#### [CONSIGNE]
Reproduisez tel quel le passage de l'extrait situé entre « C’est en prenant » et « m’adresse la parole. », ces deux bornes comprises.

#### [EXTRAIT SOURCE]
========================================================================

En amuse gueule, voici trois de mes diapos de cette présentation


Vous aimerez sans doute aussi

PEW Internet, The state of news media 2010

Et

La présentation de The Economist : Lean back media: the shock of the old


LA différence entre très et trop occupé

C’est en prenant un souper dans un resto avec Bibitte Électrique ce week-end que ça m’a frappée. Je suis victime de mon succès. J’allais fumer une clope entre les services (parce que je suis une grosse fumeuse) et en revenant, le couple de la table d’à côté qui est déjà en discussion avec Bibitte m’adresse la parole.

-Alors madame Blanc, vous avez encore de la place pour des clients ?
-Bien sûr que oui !
-C’est que j’ai dit à votre conjointe « Vous êtes bien assise avec Michelle Blanc ? J’aimerais bien l’avoir comme consultante, mais elle doit être vraiment TROP OCCUPÉE? ». Votre conjointe me dit alors que vous avez encore de la place ?
-Certainement que j’ai encore de la place. Je suis en effet très occupée, mais j’ai toujours de la place pour de nouveaux clients, petits ou gros. Vous savez, je ne fais pas de production, je fais du conseil de gestion, de la stratégie, du conseil marketing, du conseil médias sociaux et des conférences médias sociaux. Ce n’est pas moi qui monte les campagnes ou les sites Web. Ce sont les fournisseurs actuels de mes clients, leurs employés ou encore de nouveaux fournisseurs que je les aide à trouver.

========================================================================

#### [LIGNES FOURNIES]
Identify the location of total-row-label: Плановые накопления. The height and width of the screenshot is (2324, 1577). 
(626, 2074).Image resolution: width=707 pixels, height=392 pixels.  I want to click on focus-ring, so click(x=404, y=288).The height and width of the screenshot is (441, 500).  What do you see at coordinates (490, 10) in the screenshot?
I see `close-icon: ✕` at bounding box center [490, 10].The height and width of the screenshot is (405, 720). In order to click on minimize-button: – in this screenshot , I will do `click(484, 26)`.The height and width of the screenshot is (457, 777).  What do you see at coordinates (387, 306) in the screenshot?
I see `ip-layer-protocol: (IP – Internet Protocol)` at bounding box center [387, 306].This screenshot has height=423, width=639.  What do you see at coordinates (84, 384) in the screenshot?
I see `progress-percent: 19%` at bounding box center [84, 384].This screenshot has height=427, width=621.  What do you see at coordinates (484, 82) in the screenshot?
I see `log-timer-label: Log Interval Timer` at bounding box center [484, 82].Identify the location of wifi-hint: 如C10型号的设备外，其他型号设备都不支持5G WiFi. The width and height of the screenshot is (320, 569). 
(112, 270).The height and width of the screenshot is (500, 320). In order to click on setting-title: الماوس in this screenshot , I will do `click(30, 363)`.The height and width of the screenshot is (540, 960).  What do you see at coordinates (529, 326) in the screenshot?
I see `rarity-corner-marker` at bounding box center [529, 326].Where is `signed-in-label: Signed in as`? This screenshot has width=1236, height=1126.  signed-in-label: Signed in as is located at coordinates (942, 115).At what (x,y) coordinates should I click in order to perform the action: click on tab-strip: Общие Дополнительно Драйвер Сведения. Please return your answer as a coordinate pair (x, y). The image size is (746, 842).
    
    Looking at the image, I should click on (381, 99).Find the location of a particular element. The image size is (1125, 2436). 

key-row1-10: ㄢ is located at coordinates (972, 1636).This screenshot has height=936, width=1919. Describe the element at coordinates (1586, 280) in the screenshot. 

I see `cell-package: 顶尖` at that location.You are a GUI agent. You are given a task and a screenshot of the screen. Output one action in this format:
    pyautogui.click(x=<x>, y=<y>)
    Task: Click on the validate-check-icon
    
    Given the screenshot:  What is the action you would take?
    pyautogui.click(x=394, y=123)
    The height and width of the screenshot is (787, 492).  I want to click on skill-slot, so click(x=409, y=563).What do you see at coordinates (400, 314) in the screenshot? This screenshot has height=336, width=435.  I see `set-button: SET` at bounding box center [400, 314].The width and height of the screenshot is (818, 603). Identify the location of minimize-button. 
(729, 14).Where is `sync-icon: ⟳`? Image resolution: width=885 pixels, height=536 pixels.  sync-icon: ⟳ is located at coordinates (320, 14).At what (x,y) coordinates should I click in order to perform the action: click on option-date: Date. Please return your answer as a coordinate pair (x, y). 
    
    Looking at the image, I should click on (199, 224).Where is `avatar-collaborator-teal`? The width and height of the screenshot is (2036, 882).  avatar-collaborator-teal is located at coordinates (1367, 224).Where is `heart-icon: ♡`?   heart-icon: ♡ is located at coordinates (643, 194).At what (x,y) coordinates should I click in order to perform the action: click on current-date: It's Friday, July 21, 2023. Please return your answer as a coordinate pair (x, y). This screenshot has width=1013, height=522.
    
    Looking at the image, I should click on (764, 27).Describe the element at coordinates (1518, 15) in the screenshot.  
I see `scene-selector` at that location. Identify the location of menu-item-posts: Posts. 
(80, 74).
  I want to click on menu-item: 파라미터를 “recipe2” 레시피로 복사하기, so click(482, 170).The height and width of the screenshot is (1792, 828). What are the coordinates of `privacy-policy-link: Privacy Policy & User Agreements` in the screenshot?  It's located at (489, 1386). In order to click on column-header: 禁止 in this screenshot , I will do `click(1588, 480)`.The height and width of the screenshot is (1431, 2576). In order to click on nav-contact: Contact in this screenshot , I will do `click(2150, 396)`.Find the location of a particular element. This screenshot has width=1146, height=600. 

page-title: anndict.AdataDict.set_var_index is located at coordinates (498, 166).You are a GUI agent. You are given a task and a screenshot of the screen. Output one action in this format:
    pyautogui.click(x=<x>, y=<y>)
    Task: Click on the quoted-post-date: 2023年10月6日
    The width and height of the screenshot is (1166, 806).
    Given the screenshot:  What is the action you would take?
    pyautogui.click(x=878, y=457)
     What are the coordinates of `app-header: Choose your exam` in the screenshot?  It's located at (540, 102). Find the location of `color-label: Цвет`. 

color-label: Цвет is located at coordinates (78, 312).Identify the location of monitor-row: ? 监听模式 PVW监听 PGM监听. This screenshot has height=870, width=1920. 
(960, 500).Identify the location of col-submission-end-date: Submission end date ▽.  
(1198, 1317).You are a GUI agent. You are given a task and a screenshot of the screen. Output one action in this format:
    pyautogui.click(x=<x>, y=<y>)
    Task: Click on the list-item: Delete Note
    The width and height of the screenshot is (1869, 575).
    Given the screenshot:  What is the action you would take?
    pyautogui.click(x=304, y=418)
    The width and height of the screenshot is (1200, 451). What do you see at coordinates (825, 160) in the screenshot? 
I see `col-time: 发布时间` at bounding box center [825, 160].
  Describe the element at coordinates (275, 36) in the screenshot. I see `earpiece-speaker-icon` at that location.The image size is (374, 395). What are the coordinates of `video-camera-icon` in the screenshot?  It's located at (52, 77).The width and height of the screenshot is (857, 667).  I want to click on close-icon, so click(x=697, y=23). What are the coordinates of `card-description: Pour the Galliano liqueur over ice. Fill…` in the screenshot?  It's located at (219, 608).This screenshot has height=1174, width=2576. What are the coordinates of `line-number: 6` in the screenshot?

========================================================================

#### [RÉPONSE ATTENDUE]
C’est en prenant un souper dans un resto avec Bibitte Électrique ce week-end que ça m’a frappée. Je suis victime de mon succès. J’allais fumer une clope entre les services (parce que je suis une grosse fumeuse) et en revenant, le couple de la table d’à côté qui est déjà en discussion avec Bibitte m’adresse la parole.